IDFA believes the rule – The Enhancement and Standardization of Climate-Related Disclosures for Investors – will act as a barrier to entry for some businesses, especially smaller food companies, due to the extreme financial burdens it will place on companies to measure and report GHG emissions.
While the rule is meant to apply to publicly traded companies, those of us working in food manufacturing know that all publicly traded companies source their goods and services from many private entities, from individual farms to trucking and transportation companies to equipment manufacturers. Under this SEC rule, all those private companies will be required to share their GHG emissions data with their publicly traded customers. IDFA does not take a position on the rule itself, but we have strong feelings on the substance of the rule.
In particular, the SEC does not account for the financial and market burdens it places on businesses. Moreover, the SEC asks all businesses to comply with its reporting requirements in just a few years—an unusually compressed timeline.
In talking with colleagues across food manufacturing and food production, it was clear that this rule arrived suddenly. The SEC had done little to no outreach to food and agriculture in advance of releasing the rule. If they had, the SEC would have learned that the U.S. dairy industry has committed significant resources to achieve ambitious environmental stewardship goals, including GHG neutrality, optimized water use and improved water quality by 2050.
IDFA encourages the SEC to engage the food manufacturing sector and agriculture to learn more about how our businesses and employees are working each day to deliver nutritious, affordable, sustainable nutrition to people everywhere. But should the SEC move forward with the climate disclosure rule, it is critical that the agency build in additional time for companies to comply.
Because Scope 3 GHG emissions are so complex, we urge the SEC to expand the Scope 3 safe harbor period offered in the proposed rule.
In our comments, IDFA raised weaknesses in the proposed rule that challenge the dairy industry’s ability to comply with the proposed regulatory requirements. As proposed, the rule would threaten to become onerous and put significant financial burdens on millions of companies and businesses that fall outside the SEC’s regulatory jurisdiction. For example, IDFA flagged the following in the proposed rule:
The proposal’s lack of analysis of the economic and market effects on privately held and small entities directly impacted by the rule.
Rather than reconcile the various GHG reporting schemes out there, the rule adds additional requirements.
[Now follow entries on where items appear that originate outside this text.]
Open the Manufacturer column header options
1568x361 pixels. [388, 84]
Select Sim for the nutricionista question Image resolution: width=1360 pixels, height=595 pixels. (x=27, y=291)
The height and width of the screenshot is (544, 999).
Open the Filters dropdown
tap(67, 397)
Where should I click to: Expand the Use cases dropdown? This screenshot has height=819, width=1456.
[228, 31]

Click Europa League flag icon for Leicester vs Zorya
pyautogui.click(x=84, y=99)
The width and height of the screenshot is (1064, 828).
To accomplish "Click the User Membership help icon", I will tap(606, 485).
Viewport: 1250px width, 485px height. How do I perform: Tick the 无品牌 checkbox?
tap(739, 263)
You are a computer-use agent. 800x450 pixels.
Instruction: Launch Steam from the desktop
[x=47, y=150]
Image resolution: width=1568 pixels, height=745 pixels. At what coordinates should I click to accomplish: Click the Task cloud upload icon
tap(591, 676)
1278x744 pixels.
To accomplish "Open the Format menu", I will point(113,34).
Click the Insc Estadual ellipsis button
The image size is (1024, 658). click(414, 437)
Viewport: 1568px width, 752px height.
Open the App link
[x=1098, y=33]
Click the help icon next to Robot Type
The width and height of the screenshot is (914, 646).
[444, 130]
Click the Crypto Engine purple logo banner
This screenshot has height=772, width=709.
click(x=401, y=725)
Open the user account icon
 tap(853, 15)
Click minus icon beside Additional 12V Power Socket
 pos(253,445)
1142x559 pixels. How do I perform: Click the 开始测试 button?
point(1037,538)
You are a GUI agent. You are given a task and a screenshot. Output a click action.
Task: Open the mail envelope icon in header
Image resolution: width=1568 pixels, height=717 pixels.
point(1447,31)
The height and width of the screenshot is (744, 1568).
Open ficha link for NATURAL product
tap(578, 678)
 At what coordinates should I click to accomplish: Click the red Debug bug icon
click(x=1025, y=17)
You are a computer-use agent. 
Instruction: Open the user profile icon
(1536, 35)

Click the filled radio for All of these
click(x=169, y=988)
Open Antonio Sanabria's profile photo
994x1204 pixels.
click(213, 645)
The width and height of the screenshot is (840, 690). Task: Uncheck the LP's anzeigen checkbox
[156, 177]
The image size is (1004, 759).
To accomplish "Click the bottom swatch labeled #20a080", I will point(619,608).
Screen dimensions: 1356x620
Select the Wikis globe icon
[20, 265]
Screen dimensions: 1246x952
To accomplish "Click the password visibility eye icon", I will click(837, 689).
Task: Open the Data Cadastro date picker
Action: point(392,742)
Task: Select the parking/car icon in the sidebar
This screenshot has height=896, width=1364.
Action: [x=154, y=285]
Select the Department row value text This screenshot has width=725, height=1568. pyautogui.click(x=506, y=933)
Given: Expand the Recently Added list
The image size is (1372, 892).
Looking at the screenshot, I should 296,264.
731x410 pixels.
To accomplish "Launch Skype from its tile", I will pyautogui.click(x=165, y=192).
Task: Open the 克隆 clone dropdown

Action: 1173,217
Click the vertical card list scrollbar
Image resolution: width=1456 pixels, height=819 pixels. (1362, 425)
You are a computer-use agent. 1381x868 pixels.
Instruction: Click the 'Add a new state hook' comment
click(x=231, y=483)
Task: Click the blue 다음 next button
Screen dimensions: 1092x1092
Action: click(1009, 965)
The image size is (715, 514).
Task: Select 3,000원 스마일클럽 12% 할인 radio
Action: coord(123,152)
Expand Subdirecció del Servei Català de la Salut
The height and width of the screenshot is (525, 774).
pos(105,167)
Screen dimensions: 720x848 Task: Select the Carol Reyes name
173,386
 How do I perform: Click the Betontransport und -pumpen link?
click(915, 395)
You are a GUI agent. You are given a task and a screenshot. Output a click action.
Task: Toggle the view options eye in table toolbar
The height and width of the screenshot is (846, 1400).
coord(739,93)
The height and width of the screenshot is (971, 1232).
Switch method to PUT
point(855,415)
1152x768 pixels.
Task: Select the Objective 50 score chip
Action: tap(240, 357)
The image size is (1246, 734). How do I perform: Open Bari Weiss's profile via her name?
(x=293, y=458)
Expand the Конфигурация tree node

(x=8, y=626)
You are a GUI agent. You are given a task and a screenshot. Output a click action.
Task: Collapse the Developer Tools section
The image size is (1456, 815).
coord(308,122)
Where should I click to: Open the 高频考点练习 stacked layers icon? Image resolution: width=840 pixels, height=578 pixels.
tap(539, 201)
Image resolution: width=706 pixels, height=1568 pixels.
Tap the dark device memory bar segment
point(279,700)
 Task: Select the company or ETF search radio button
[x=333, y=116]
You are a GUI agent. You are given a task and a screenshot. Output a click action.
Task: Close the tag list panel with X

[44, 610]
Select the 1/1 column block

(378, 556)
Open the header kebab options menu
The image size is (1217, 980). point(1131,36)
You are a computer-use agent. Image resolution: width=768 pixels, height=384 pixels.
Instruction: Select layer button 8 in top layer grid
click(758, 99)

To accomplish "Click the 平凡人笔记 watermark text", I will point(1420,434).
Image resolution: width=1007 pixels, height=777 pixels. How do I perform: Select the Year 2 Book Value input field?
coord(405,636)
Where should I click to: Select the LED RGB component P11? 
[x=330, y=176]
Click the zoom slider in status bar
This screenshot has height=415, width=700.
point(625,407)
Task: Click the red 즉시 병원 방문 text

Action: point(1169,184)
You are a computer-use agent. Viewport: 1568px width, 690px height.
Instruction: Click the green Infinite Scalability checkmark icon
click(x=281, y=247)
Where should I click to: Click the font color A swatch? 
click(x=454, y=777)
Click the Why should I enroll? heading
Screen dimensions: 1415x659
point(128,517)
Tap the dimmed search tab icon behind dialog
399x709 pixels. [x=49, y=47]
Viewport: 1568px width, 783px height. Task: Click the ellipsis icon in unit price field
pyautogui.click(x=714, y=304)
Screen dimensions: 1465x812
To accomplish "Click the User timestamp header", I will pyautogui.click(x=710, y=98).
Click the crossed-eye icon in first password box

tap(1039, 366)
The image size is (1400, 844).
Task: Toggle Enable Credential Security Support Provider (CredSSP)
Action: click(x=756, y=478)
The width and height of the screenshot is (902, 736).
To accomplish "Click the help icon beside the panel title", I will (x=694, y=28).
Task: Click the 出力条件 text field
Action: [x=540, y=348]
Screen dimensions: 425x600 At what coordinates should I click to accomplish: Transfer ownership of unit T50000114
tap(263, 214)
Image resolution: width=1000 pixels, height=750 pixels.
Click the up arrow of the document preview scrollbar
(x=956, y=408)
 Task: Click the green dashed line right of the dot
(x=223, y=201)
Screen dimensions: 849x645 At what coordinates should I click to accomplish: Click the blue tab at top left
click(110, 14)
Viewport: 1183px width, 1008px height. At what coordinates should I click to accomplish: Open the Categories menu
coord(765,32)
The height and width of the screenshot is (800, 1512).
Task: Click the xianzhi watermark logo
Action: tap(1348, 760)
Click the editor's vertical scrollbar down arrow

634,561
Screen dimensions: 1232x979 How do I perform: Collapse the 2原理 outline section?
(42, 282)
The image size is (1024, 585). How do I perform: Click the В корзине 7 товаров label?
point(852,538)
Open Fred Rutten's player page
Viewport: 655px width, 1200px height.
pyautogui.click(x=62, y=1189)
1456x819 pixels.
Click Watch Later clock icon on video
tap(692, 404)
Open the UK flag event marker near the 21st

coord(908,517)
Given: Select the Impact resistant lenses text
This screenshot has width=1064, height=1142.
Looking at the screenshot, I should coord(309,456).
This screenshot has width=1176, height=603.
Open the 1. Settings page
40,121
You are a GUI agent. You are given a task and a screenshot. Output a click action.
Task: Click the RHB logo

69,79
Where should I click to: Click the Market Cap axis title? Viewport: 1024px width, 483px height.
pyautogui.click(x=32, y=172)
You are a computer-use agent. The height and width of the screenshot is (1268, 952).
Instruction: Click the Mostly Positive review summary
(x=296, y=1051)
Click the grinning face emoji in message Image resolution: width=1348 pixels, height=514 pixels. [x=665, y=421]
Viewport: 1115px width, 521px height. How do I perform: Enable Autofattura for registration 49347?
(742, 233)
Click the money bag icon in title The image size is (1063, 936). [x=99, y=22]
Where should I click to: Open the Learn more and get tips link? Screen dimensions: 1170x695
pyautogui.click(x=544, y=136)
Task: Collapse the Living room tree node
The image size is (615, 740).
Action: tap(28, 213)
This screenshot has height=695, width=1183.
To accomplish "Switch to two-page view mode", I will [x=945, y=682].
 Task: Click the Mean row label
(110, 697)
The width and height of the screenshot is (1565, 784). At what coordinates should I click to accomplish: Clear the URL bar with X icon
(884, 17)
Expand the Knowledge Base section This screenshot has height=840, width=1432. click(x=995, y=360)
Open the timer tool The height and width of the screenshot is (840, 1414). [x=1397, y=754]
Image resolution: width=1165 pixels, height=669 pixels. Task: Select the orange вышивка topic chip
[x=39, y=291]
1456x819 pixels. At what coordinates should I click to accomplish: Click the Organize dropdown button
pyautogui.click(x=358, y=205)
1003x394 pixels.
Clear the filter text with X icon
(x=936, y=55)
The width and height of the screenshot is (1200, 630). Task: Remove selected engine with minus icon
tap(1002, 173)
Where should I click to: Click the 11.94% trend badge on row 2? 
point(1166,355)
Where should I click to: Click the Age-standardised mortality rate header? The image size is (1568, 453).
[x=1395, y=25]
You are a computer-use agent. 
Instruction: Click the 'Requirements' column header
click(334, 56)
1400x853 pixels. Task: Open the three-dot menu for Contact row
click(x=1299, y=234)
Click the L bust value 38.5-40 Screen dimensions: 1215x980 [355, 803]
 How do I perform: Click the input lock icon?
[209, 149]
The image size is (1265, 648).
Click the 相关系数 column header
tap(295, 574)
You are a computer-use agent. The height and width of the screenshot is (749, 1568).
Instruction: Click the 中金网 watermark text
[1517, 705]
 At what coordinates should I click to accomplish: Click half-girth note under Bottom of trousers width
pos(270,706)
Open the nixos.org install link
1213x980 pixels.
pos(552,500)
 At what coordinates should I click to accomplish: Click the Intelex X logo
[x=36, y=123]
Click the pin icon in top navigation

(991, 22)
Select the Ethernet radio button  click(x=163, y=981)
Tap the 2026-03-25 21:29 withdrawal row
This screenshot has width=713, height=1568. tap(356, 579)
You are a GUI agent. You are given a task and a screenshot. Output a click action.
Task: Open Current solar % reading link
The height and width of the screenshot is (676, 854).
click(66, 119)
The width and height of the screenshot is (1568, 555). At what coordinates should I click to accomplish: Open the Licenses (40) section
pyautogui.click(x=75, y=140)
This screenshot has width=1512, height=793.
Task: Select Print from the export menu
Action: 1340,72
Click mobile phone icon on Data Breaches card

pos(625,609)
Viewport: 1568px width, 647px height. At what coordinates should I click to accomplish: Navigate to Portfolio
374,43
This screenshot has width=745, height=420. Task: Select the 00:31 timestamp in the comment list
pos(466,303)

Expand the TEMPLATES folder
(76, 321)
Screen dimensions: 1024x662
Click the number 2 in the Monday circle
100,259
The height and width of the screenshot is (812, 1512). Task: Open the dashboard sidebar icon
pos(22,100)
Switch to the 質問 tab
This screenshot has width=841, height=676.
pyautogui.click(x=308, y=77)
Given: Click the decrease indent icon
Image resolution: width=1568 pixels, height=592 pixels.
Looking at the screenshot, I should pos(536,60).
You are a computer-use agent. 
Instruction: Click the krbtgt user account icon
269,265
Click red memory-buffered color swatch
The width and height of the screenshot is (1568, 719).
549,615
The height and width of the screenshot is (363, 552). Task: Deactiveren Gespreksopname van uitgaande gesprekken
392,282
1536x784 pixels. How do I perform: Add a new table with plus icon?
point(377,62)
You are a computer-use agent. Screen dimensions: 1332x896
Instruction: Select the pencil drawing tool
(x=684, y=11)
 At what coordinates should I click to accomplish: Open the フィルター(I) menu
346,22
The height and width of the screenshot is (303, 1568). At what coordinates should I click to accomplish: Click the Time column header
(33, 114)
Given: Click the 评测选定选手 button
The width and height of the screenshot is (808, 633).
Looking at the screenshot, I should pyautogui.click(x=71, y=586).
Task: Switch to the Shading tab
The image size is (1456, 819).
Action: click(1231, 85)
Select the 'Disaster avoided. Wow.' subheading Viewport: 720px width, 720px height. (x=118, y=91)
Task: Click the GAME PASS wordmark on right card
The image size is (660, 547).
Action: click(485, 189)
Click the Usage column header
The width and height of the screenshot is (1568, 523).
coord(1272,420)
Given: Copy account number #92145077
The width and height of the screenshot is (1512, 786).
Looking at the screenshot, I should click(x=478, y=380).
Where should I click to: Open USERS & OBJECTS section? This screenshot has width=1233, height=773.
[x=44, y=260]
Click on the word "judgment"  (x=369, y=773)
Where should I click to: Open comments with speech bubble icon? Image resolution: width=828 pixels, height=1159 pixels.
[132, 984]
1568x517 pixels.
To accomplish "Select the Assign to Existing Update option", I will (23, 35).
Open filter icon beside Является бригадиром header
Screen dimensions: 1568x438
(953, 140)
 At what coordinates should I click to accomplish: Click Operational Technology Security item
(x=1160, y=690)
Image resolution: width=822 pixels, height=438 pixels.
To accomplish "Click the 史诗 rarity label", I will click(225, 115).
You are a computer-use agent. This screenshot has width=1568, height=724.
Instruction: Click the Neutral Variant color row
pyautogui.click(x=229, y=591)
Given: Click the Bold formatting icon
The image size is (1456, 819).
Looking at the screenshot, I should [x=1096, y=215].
There is no recognition by the SEC that small and some medium-sized businesses lack the technical expertise and financial resources to measure and report GHG emissions, especially in the condensed timeline required by the proposed rule.
And, finally, the rule moves much too quickly toward implementation, prompting IDFA to request additional compliance time overall and more flexibility for companies reporting Scope 3 GHG emissions.
Currently, the SEC is reviewing comments in anticipation of releasing a final rule sometime this winter. It is our hope, in light of stiff resistance by many industries and serious inquiries by key members of Congress, that the SEC will repair what is a missed opportunity to improve flexibilities that would help companies measure and report climate emissions data, and ultimately achieve the climate emissions reduction goals we collectively share.